Collected data>
■ ■ ■ ■

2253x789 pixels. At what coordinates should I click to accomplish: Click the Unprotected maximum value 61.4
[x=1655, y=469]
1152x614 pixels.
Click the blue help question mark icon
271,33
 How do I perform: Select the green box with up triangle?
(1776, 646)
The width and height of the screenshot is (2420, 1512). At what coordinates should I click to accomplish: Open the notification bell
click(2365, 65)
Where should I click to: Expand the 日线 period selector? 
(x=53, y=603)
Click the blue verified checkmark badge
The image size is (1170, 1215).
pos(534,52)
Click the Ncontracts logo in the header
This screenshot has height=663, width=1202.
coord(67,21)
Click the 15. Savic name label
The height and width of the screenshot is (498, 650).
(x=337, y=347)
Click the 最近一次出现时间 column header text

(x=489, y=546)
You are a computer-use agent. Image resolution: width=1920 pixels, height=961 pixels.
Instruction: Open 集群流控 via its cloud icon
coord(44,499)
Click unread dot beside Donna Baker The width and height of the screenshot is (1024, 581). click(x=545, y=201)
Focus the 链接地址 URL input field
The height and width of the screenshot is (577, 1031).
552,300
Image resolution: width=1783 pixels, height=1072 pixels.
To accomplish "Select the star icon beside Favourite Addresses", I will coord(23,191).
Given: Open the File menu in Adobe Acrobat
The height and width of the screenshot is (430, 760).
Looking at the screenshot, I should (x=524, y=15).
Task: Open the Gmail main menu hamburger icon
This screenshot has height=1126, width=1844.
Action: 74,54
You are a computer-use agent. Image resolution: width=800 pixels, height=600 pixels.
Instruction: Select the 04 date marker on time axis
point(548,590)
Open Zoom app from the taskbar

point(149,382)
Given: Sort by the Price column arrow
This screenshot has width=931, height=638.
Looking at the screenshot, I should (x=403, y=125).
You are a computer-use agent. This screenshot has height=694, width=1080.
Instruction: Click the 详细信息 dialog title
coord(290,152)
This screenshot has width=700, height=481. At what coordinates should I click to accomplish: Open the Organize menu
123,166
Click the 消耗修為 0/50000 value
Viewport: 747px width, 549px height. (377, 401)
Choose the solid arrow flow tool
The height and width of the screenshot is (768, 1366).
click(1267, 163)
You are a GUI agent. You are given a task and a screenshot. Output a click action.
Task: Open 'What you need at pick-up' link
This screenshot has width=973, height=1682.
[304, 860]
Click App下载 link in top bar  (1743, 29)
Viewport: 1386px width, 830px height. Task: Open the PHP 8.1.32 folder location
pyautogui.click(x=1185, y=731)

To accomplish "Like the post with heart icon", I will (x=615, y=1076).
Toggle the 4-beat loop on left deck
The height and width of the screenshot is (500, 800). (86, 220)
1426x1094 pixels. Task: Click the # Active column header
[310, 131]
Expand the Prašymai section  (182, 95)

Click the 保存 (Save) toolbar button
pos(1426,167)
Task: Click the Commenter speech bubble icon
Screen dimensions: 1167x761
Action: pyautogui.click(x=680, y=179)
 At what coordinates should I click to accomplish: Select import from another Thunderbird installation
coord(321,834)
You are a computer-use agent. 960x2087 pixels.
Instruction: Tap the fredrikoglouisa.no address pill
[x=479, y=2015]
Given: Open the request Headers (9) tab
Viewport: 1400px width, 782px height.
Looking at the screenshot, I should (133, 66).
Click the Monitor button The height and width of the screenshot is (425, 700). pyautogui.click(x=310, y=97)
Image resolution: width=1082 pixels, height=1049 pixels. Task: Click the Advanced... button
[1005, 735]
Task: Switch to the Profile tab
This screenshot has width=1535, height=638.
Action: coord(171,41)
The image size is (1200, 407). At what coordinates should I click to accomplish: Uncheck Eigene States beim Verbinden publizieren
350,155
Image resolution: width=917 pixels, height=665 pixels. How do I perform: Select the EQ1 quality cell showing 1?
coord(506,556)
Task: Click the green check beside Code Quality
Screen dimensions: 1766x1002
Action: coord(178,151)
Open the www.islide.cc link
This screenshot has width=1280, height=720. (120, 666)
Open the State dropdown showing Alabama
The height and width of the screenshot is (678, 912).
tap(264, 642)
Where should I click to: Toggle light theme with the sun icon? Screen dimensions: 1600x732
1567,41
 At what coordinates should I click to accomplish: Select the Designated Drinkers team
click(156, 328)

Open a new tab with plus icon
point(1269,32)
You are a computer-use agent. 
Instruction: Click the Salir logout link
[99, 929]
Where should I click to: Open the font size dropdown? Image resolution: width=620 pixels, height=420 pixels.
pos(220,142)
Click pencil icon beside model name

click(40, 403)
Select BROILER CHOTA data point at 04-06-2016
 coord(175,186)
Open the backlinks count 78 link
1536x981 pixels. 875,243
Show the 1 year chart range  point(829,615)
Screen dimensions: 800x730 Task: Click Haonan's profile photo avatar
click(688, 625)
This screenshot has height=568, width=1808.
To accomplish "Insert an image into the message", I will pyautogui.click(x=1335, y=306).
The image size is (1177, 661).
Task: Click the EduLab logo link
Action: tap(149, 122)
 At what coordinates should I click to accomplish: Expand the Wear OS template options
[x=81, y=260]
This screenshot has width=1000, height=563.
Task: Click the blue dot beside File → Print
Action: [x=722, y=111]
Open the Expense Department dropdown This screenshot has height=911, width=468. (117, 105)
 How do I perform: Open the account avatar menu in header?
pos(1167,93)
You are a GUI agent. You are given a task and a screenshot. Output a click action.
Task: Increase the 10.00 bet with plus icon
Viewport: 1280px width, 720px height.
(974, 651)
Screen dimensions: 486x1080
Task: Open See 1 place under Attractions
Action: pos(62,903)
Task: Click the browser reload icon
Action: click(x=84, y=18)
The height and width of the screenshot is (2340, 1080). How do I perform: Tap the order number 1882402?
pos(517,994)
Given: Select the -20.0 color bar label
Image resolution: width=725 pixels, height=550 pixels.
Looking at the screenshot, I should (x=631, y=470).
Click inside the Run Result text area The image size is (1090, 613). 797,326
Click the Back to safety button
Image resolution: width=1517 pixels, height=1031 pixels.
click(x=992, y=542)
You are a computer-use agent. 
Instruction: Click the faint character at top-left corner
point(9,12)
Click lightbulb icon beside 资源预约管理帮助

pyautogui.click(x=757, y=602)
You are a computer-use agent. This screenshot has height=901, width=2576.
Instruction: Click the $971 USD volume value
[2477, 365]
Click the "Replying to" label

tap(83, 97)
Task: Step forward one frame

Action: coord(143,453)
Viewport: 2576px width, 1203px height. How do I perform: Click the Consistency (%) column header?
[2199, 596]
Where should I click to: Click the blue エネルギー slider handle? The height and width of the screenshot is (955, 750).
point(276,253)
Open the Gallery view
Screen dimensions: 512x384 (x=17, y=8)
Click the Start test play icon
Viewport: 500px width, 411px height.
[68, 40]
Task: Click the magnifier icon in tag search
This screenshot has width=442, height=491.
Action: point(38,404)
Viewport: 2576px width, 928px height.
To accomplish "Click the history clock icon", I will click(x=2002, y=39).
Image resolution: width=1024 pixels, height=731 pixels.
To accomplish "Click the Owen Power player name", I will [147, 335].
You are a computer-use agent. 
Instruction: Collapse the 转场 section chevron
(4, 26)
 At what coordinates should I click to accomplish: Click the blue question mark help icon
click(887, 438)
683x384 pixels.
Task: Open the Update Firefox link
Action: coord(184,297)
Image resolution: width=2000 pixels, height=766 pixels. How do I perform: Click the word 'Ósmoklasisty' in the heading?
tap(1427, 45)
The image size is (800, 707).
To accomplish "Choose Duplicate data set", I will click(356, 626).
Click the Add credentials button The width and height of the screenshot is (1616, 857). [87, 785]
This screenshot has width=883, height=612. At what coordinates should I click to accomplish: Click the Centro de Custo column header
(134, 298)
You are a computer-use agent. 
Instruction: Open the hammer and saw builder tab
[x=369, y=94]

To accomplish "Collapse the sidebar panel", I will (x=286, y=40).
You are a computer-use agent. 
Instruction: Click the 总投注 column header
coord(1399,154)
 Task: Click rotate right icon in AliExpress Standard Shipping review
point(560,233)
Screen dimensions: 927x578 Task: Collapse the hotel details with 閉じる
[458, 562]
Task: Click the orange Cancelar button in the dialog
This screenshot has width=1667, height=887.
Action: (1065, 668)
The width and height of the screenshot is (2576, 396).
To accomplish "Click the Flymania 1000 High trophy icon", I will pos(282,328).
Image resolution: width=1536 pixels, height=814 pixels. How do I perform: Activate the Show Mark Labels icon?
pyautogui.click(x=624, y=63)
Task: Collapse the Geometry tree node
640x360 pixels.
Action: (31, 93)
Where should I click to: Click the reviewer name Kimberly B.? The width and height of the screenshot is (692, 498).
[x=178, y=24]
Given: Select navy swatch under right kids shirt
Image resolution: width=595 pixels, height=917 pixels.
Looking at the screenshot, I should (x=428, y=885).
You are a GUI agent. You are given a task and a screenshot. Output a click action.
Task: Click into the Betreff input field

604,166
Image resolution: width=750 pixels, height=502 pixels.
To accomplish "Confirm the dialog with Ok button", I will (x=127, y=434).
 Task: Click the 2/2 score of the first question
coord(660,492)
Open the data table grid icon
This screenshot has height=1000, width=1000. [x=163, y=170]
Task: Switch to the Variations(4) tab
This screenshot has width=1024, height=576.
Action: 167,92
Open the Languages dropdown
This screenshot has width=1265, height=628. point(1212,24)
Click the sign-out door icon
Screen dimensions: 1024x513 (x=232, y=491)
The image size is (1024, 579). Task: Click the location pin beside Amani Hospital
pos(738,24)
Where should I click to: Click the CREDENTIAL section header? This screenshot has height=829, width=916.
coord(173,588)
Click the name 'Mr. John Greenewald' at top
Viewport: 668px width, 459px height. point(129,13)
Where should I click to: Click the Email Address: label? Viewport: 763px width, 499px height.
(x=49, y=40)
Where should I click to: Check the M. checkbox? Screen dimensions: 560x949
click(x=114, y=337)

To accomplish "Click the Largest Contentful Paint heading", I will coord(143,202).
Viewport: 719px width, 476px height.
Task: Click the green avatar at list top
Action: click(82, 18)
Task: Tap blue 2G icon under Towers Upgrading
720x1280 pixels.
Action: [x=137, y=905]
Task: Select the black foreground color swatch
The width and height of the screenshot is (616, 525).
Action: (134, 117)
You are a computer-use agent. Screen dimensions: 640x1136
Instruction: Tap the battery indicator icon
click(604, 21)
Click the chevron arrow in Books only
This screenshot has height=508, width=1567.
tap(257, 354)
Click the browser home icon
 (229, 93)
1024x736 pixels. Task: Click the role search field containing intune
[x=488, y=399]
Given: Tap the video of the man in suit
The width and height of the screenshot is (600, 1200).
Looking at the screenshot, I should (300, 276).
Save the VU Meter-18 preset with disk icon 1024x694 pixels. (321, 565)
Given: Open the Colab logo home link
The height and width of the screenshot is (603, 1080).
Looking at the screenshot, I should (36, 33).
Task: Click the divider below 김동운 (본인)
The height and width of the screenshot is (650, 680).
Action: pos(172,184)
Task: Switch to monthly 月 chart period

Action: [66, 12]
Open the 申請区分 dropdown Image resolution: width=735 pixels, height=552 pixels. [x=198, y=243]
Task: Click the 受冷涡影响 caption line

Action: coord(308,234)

■ ■ ■ ■

Exercise instructions> For every line above that includes the string "swatch", copy the line.

Expected answer>
Given: Select navy swatch under right kids shirt
Task: Select the black foreground color swatch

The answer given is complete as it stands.